One of the biggest mistakes people make when advertising internationally is assuming that marketing works the same way in every country.
Brazil and Australia, for example, have very clear differences when it comes to communication, decision-making, and contact channels in paid traffic.
In Brazil, digital marketing is highly relationship-driven. WhatsApp is the main conversion channel for businesses. People expect to chat, ask quick questions, and make decisions almost in real time. Instagram and Facebook work as direct sales and contact channels. Ads that drive users to WhatsApp usually perform extremely well, especially for service-based businesses.
In Australia and other international markets, the logic is different.
The process is more structured, less immediate, and more rational.
Email is still one of the main business communication channels.
Forms, landing pages, and well-organized information flows make much more sense. Users expect to receive details, analyze them calmly, and decide later.
WhatsApp is not the primary professional contact channel, and Instagram is seen much more as a leisure and passive consumption platform than as a direct conversion tool.
Facebook still plays an important role, especially for more mature audiences, while LinkedIn is strong for positioning, authority, and professional decision-making but it requires higher investment and longer maturation time.
This month, I had a call with a client in Australia, and this became even more evident in the work I’m developing with GLA:D Back Australia, an evidence-based clinical program licensed by Macquarie University.

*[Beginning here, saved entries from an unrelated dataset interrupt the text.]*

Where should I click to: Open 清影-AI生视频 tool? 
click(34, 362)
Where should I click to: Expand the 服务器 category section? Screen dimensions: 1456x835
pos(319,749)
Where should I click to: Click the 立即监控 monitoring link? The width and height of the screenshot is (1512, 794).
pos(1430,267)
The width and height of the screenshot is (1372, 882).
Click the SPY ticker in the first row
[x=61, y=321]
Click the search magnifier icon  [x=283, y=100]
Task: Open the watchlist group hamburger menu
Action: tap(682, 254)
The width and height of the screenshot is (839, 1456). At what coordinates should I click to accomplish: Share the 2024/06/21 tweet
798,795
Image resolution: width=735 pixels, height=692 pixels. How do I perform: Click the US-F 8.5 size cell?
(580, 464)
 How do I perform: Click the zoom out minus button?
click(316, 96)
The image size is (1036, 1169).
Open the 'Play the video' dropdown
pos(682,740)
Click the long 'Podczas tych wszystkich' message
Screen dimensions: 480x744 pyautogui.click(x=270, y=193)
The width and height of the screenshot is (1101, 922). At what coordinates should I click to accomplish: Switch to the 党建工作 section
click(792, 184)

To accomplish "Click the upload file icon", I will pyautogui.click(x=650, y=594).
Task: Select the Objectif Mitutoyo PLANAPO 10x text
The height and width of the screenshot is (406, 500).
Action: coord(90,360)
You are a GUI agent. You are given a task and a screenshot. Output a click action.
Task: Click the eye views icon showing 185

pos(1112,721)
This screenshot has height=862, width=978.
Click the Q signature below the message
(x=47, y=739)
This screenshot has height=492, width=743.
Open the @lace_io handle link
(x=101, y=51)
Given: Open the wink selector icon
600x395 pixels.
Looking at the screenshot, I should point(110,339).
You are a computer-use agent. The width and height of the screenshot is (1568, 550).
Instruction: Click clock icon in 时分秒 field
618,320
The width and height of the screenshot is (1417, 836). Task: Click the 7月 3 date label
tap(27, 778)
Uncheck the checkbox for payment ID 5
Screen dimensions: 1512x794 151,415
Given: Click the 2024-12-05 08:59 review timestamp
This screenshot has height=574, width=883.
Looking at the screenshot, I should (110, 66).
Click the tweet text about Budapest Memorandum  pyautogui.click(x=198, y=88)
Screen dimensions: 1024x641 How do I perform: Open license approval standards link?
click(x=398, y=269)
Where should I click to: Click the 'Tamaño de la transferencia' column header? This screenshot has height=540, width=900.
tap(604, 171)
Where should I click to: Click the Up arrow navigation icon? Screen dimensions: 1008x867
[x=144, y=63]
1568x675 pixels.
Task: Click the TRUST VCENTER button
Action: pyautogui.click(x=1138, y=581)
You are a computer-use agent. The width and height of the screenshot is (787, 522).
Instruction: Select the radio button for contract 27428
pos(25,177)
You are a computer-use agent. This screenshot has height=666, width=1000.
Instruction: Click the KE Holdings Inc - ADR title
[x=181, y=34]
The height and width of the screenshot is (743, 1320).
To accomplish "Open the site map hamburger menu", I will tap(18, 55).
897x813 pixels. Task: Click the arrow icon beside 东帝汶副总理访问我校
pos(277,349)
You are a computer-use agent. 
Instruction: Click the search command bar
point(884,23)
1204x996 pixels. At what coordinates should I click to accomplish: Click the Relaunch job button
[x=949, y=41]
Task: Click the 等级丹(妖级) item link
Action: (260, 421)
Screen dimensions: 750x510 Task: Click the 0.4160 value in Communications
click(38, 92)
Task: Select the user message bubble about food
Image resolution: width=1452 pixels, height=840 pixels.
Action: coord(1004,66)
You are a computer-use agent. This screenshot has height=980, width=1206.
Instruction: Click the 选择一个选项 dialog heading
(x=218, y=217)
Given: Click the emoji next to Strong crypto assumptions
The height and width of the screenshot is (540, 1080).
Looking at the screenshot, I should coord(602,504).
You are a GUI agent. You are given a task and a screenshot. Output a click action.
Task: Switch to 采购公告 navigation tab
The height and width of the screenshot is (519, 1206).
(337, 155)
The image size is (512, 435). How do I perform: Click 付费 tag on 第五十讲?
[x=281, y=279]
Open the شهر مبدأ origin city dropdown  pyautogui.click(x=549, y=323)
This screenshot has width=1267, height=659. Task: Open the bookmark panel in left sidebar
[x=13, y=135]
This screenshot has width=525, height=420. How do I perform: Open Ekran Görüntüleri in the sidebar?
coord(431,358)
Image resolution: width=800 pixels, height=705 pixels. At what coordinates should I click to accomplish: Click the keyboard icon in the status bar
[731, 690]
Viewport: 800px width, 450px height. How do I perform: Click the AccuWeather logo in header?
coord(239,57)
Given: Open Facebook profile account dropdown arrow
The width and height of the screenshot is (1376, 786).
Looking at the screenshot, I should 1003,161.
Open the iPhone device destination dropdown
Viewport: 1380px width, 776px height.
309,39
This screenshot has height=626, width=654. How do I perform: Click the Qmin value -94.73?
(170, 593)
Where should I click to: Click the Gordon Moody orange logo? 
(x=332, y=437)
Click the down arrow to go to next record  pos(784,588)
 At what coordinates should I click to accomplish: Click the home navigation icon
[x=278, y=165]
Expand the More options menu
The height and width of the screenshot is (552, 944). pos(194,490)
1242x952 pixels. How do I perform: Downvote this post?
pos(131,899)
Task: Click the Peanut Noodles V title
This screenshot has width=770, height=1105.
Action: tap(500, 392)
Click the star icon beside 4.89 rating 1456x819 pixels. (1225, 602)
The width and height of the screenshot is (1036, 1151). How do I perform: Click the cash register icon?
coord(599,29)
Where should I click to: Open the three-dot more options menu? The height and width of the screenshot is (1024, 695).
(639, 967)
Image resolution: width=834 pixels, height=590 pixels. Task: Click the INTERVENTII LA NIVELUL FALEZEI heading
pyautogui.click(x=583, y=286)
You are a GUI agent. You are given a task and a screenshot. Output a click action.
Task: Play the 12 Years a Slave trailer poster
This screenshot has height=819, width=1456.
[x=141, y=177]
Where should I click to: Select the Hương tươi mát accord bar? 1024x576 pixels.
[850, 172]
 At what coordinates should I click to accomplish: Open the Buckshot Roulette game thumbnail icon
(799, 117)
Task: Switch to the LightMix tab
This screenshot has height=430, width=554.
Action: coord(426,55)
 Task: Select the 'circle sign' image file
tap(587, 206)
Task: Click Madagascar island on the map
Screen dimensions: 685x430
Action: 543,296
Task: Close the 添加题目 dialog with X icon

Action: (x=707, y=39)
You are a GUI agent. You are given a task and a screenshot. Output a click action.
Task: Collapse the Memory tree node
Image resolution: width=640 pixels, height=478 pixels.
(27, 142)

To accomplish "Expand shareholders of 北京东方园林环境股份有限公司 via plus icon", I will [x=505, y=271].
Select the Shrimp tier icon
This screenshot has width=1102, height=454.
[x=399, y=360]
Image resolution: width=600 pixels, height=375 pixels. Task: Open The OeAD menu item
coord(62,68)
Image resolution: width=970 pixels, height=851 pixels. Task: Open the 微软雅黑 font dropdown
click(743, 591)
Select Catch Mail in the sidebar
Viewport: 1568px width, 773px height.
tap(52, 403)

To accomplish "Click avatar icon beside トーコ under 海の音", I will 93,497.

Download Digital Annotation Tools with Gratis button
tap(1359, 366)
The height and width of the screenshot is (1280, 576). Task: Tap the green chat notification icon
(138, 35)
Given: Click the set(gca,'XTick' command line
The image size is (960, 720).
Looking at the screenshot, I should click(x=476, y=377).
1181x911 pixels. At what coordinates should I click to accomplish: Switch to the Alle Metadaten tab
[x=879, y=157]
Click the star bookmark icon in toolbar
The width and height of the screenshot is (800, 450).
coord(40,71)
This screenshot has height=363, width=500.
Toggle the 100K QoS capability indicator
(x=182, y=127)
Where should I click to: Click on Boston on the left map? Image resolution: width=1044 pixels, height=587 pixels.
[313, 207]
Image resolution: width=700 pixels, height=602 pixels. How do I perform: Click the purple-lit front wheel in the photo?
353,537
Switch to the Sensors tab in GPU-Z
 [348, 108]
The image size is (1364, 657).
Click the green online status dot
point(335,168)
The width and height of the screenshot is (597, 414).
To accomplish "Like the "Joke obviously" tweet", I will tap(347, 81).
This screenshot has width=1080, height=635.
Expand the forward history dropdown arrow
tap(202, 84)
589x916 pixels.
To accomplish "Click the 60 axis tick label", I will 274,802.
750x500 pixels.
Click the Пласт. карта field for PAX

The goal of the campaigns is to generate registrations for clinical training courses in 2026. To achieve this, the paid traffic strategy had to be fully adapted to local behavior: a strong focus on forms, qualified data collection, clear and institutional communication, and a less direct sales approach.
This experience reinforces something I see more and more in practice:
paid traffic is not about pushing buttons. It’s about understanding culture, behavior, and purchase intent.
Anyone who wants to advertise outside Brazil needs to stop simply “translating campaigns” and start thinking strategically about how that market truly works.
And that’s exactly what makes international marketing so challenging and so interesting.